Work to be completed: Produce as output only the lines below starting at the line with "Image resolution: width=1260" and continuing through the line with "Image resolution: width=1441", each one exactly as written.

Records for processing:

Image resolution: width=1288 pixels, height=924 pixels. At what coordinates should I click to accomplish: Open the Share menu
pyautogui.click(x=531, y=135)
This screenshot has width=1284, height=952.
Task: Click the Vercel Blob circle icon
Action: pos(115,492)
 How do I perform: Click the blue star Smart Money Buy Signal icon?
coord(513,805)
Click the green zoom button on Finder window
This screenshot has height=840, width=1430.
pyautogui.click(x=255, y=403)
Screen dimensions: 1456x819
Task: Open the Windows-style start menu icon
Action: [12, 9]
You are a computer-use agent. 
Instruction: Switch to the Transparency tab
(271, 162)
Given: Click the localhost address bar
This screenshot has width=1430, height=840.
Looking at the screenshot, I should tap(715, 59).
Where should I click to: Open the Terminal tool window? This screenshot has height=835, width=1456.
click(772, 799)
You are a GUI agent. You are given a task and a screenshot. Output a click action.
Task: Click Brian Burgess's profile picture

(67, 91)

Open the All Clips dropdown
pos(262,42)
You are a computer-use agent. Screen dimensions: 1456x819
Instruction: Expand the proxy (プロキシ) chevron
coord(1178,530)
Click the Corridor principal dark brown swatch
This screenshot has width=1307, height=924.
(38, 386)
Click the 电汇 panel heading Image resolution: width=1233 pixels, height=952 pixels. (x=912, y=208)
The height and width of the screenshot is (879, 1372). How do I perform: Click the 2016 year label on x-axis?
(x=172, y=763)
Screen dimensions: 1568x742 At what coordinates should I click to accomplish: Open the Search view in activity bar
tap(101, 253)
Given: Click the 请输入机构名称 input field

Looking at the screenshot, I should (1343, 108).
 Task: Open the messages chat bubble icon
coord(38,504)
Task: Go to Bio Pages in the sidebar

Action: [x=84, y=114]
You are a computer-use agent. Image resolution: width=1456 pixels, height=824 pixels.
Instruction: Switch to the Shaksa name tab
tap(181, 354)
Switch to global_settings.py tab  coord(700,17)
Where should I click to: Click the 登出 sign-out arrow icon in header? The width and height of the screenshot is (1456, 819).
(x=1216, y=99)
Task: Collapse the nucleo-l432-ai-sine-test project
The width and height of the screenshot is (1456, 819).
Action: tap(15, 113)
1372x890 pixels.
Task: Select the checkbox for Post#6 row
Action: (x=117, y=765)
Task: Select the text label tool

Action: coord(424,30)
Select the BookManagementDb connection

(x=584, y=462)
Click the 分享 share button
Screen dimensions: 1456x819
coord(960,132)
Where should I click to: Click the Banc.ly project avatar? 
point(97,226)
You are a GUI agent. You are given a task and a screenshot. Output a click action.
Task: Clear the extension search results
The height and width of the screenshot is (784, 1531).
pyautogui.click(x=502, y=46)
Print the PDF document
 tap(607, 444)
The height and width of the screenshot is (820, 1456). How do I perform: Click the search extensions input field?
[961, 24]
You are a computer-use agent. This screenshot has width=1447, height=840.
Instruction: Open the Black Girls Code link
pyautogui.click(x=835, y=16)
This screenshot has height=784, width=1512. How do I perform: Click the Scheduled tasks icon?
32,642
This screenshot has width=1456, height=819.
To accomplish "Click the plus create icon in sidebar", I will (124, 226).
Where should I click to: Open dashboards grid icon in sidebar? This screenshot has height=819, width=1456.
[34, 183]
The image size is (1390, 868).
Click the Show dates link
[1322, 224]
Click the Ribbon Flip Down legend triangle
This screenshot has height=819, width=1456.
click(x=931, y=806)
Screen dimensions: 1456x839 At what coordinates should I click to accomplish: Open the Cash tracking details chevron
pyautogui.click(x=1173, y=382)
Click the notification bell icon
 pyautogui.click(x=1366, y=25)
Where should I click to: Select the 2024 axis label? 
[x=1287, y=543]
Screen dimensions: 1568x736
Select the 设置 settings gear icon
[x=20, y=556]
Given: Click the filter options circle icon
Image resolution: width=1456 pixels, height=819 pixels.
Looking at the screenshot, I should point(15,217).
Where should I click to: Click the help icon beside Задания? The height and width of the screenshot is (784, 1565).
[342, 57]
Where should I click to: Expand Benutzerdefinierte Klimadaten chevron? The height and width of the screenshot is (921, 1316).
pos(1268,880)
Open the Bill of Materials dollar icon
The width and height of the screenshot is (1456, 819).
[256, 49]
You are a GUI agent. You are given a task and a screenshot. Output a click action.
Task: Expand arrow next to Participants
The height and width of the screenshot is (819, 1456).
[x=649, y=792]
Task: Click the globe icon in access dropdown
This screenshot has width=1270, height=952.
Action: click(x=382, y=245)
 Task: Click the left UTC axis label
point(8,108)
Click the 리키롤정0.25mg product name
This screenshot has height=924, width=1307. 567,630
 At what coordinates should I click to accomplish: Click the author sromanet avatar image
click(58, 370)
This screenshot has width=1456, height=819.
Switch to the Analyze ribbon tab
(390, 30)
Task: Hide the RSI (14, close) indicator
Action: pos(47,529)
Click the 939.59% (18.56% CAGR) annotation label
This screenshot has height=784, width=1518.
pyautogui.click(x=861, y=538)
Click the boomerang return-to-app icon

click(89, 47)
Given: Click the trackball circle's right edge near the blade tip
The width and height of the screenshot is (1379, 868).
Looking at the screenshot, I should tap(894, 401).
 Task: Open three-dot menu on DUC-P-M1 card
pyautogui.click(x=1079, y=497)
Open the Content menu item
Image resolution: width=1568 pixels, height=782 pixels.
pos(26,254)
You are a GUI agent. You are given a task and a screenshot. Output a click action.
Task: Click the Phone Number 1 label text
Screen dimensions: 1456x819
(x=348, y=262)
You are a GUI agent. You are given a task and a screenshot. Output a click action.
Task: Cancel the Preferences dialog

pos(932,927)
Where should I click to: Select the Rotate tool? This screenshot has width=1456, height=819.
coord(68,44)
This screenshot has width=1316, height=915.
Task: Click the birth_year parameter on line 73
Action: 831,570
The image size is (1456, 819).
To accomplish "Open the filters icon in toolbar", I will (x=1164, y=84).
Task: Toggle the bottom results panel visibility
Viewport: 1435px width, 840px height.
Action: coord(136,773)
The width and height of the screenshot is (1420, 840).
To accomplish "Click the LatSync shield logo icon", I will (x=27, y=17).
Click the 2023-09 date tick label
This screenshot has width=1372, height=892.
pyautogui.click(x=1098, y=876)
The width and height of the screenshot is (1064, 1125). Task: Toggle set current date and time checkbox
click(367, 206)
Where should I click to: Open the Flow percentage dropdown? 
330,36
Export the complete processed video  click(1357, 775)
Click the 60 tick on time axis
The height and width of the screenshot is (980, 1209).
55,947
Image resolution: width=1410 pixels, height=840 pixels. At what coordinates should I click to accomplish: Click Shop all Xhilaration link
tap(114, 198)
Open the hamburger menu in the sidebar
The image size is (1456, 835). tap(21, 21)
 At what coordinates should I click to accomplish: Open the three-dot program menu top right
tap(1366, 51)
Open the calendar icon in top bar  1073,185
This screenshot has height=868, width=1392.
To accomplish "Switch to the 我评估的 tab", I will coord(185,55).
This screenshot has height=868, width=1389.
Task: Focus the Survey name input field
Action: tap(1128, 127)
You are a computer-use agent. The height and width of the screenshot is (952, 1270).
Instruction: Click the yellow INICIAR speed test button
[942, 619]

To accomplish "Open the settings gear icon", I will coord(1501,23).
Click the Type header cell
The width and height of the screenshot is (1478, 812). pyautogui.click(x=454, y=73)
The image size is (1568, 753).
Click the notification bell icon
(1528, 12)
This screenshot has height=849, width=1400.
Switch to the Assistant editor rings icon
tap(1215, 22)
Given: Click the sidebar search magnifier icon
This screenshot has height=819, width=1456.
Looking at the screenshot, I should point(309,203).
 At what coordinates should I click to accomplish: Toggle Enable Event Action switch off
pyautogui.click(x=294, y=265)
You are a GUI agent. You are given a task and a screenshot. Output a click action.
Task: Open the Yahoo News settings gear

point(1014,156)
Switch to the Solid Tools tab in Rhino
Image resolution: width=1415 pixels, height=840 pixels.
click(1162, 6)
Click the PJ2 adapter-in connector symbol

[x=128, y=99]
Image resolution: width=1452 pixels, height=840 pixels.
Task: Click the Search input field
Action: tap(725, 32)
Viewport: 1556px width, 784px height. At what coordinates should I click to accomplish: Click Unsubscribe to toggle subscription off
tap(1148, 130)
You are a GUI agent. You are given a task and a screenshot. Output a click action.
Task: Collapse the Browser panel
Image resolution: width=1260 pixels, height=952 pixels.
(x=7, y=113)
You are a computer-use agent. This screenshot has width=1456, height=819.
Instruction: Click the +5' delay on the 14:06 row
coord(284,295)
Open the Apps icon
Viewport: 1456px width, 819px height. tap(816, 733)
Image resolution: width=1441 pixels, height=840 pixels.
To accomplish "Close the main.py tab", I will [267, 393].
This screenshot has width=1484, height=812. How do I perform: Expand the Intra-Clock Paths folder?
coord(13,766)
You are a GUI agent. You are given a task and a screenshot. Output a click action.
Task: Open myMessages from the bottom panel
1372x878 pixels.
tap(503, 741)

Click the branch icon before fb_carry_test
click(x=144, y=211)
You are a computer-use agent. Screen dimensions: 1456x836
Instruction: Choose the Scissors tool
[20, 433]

Written answer:
Image resolution: width=1260 pixels, height=952 pixels.
(x=7, y=113)
You are a computer-use agent. This screenshot has width=1456, height=819.
Instruction: Click the +5' delay on the 14:06 row
coord(284,295)
Open the Apps icon
Viewport: 1456px width, 819px height. tap(816, 733)
Image resolution: width=1441 pixels, height=840 pixels.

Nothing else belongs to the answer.